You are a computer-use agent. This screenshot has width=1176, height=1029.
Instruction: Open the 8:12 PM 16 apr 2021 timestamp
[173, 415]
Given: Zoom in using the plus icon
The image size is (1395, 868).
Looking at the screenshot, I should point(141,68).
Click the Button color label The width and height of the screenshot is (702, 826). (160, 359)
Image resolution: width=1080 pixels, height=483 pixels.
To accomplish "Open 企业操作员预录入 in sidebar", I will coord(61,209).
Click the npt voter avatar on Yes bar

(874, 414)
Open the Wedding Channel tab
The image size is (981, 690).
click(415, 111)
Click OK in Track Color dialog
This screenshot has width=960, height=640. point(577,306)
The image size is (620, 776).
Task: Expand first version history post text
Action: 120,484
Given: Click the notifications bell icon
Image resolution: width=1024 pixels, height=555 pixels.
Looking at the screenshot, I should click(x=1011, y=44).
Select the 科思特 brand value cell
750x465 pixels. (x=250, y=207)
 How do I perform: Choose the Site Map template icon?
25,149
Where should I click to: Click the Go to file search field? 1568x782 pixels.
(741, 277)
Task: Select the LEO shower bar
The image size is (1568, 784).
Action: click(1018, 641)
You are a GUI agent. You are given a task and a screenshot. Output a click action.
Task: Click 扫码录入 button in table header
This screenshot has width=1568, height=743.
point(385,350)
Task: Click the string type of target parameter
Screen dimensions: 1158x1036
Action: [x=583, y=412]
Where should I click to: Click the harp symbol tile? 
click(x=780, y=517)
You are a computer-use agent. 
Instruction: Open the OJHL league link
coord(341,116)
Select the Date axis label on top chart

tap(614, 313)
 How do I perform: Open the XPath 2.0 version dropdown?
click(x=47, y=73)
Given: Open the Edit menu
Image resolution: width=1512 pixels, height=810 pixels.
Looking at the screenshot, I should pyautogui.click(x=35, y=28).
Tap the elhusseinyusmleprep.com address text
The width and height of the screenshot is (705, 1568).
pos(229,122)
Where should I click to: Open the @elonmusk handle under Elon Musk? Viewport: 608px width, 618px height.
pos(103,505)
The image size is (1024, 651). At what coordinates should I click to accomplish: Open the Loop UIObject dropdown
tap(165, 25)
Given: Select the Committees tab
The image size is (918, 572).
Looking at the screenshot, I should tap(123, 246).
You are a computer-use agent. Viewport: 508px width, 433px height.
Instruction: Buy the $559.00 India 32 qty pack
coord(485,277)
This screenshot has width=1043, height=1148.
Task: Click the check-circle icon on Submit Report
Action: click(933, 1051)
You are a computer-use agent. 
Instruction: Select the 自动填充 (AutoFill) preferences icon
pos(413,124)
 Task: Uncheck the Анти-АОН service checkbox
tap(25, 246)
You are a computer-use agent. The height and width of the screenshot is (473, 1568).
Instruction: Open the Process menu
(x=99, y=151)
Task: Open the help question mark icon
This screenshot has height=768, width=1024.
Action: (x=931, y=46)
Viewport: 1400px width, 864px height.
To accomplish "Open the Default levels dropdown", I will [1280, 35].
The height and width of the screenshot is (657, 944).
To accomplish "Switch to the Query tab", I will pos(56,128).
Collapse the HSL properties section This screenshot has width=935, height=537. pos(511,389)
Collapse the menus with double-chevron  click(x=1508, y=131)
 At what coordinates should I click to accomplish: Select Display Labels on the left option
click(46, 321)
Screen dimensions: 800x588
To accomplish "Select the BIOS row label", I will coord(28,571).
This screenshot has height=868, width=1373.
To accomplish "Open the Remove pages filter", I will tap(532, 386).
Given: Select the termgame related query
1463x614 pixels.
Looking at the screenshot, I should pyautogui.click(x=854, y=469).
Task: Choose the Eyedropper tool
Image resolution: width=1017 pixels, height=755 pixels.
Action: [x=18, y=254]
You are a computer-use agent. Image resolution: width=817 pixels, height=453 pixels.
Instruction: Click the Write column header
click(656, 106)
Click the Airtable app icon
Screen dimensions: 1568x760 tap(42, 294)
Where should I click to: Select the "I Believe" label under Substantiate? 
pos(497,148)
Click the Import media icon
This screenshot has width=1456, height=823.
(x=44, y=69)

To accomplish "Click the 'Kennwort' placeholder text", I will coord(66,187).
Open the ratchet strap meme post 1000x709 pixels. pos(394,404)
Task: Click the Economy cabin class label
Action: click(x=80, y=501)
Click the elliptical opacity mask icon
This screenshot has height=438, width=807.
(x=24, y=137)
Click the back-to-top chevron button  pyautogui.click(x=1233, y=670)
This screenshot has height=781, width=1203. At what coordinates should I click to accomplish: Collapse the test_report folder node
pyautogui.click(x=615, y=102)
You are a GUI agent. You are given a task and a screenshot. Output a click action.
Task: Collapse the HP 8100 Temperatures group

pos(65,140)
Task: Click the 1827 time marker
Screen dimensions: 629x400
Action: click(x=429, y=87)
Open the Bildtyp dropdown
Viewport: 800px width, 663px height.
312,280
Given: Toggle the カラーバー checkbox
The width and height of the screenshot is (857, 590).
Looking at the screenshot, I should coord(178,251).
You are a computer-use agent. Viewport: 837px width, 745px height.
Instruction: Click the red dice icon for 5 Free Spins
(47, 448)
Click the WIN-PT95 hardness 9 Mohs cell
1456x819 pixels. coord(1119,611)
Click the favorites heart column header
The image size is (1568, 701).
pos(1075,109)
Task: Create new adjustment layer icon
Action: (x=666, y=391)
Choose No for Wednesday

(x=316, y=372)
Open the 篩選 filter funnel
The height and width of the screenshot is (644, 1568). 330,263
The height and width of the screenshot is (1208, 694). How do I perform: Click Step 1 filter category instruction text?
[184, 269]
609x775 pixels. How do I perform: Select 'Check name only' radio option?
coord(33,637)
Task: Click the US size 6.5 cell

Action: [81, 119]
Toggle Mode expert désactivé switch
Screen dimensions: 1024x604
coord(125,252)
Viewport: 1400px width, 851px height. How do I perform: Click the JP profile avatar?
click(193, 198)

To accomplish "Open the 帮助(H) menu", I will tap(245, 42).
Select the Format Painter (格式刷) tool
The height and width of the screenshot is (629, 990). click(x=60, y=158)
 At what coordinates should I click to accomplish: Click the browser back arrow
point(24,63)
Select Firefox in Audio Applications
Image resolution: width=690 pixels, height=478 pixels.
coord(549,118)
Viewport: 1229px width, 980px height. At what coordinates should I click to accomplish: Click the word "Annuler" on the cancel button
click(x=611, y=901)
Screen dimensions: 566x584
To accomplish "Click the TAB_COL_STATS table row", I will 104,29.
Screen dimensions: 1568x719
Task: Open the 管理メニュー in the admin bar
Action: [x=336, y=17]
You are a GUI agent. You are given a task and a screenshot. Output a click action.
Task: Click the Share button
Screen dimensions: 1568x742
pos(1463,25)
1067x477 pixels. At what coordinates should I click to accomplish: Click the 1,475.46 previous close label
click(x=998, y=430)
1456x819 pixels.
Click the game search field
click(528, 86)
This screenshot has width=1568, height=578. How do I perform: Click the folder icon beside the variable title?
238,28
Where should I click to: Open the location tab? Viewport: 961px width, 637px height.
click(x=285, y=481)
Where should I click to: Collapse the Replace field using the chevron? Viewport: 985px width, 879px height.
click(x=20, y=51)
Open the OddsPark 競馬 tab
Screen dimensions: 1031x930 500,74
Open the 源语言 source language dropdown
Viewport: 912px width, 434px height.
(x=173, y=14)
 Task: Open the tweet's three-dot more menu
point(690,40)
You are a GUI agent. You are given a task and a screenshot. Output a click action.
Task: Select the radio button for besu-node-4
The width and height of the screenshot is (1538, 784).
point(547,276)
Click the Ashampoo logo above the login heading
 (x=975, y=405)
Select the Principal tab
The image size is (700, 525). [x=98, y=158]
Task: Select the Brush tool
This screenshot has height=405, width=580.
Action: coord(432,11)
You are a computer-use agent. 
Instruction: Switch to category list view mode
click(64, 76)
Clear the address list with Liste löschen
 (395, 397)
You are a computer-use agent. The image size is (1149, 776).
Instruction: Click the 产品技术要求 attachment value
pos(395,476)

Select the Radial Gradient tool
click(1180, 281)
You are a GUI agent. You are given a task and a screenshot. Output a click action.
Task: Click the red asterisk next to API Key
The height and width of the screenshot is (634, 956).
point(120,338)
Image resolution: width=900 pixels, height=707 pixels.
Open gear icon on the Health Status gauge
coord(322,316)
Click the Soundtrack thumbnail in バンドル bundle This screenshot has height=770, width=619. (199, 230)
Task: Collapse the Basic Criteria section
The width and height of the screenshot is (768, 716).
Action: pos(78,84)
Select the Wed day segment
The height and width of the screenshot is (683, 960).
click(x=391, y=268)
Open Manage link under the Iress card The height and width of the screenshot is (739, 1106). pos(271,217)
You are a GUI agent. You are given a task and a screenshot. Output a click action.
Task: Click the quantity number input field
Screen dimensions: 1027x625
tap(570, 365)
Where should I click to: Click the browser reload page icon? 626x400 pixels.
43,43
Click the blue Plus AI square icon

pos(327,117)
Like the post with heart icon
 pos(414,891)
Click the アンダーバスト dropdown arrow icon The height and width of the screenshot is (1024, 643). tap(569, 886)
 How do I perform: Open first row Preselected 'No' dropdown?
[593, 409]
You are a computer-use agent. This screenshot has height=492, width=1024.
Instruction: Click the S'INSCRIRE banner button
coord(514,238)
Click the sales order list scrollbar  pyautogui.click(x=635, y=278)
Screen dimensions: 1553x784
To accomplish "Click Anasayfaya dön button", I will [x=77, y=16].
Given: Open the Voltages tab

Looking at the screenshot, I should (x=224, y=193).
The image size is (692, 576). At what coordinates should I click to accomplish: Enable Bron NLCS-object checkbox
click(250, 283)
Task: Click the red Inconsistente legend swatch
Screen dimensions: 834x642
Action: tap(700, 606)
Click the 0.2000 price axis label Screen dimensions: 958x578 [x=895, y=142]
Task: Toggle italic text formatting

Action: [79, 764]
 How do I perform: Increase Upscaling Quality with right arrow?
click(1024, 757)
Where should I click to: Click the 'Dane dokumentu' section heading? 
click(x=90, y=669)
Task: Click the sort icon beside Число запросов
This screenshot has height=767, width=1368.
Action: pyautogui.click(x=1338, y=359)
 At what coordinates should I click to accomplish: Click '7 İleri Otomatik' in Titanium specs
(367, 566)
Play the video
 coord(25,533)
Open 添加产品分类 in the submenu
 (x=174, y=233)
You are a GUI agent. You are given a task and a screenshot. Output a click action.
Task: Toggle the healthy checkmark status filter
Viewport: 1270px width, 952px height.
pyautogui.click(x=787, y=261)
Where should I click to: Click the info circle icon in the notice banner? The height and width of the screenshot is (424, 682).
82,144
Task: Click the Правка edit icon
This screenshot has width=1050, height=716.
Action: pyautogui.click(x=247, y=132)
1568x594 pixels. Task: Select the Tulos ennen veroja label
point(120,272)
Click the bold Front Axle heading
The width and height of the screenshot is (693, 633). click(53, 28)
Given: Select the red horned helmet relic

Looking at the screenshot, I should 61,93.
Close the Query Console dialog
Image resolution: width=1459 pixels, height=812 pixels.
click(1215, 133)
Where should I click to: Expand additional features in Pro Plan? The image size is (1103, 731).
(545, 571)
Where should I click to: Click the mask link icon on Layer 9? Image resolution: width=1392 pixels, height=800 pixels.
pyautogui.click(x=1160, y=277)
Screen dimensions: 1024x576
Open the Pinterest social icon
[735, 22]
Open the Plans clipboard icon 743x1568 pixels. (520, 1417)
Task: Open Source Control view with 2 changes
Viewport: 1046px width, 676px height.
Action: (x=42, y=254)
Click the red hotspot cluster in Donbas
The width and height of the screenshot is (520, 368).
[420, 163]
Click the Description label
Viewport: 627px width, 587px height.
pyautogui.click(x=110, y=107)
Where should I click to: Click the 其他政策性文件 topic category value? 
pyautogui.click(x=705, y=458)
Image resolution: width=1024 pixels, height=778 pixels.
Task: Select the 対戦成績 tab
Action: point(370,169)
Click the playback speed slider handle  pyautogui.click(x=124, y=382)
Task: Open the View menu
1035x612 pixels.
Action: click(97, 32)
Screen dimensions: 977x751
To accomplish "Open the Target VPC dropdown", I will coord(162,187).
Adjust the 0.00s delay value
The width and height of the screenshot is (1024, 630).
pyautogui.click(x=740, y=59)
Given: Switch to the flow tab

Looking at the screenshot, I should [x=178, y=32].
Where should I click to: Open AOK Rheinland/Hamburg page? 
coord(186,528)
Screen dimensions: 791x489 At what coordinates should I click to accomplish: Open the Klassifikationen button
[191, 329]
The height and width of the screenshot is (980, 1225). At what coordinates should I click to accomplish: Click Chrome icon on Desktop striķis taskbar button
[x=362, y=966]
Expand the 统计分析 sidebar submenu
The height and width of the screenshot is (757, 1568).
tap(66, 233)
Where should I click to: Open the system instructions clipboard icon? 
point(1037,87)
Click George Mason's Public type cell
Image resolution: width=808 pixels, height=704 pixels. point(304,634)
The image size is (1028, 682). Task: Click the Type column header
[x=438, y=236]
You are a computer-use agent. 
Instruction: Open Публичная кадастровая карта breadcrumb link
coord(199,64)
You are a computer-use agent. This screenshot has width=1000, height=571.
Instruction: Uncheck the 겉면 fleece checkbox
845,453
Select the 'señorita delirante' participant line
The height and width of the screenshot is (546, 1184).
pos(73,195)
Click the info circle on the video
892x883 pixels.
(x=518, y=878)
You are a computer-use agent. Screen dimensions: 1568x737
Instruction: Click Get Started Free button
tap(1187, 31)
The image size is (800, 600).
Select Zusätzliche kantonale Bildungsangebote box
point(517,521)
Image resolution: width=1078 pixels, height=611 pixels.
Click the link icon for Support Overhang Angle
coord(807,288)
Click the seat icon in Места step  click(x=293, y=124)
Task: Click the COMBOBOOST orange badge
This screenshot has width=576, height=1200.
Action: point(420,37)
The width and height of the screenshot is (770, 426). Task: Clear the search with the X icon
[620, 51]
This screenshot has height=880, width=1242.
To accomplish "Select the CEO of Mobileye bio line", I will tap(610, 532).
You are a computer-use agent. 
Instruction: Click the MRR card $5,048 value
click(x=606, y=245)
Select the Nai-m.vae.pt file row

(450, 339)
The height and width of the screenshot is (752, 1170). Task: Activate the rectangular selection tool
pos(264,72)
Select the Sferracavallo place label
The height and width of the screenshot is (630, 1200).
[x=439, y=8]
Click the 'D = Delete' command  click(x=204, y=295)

▶ _Aim of the exercise_: In the entries above, find the line with "This screenshot has width=1568, height=578." and the line with "Task: Click the red asterisk next to API Key", then set down exactly those two and every line between them, nothing else.

▶ _Answer space_:
This screenshot has width=1568, height=578. How do I perform: Click the folder icon beside the variable title?
238,28
Where should I click to: Open the location tab? Viewport: 961px width, 637px height.
click(x=285, y=481)
Where should I click to: Collapse the Replace field using the chevron? Viewport: 985px width, 879px height.
click(x=20, y=51)
Open the OddsPark 競馬 tab
Screen dimensions: 1031x930 500,74
Open the 源语言 source language dropdown
Viewport: 912px width, 434px height.
(x=173, y=14)
 Task: Open the tweet's three-dot more menu
point(690,40)
You are a GUI agent. You are given a task and a screenshot. Output a click action.
Task: Select the radio button for besu-node-4
The width and height of the screenshot is (1538, 784).
point(547,276)
Click the Ashampoo logo above the login heading
 (x=975, y=405)
Select the Principal tab
The image size is (700, 525). [x=98, y=158]
Task: Select the Brush tool
This screenshot has height=405, width=580.
Action: coord(432,11)
You are a computer-use agent. 
Instruction: Switch to category list view mode
click(64, 76)
Clear the address list with Liste löschen
 (395, 397)
You are a computer-use agent. The image size is (1149, 776).
Instruction: Click the 产品技术要求 attachment value
pos(395,476)

Select the Radial Gradient tool
click(1180, 281)
You are a GUI agent. You are given a task and a screenshot. Output a click action.
Task: Click the red asterisk next to API Key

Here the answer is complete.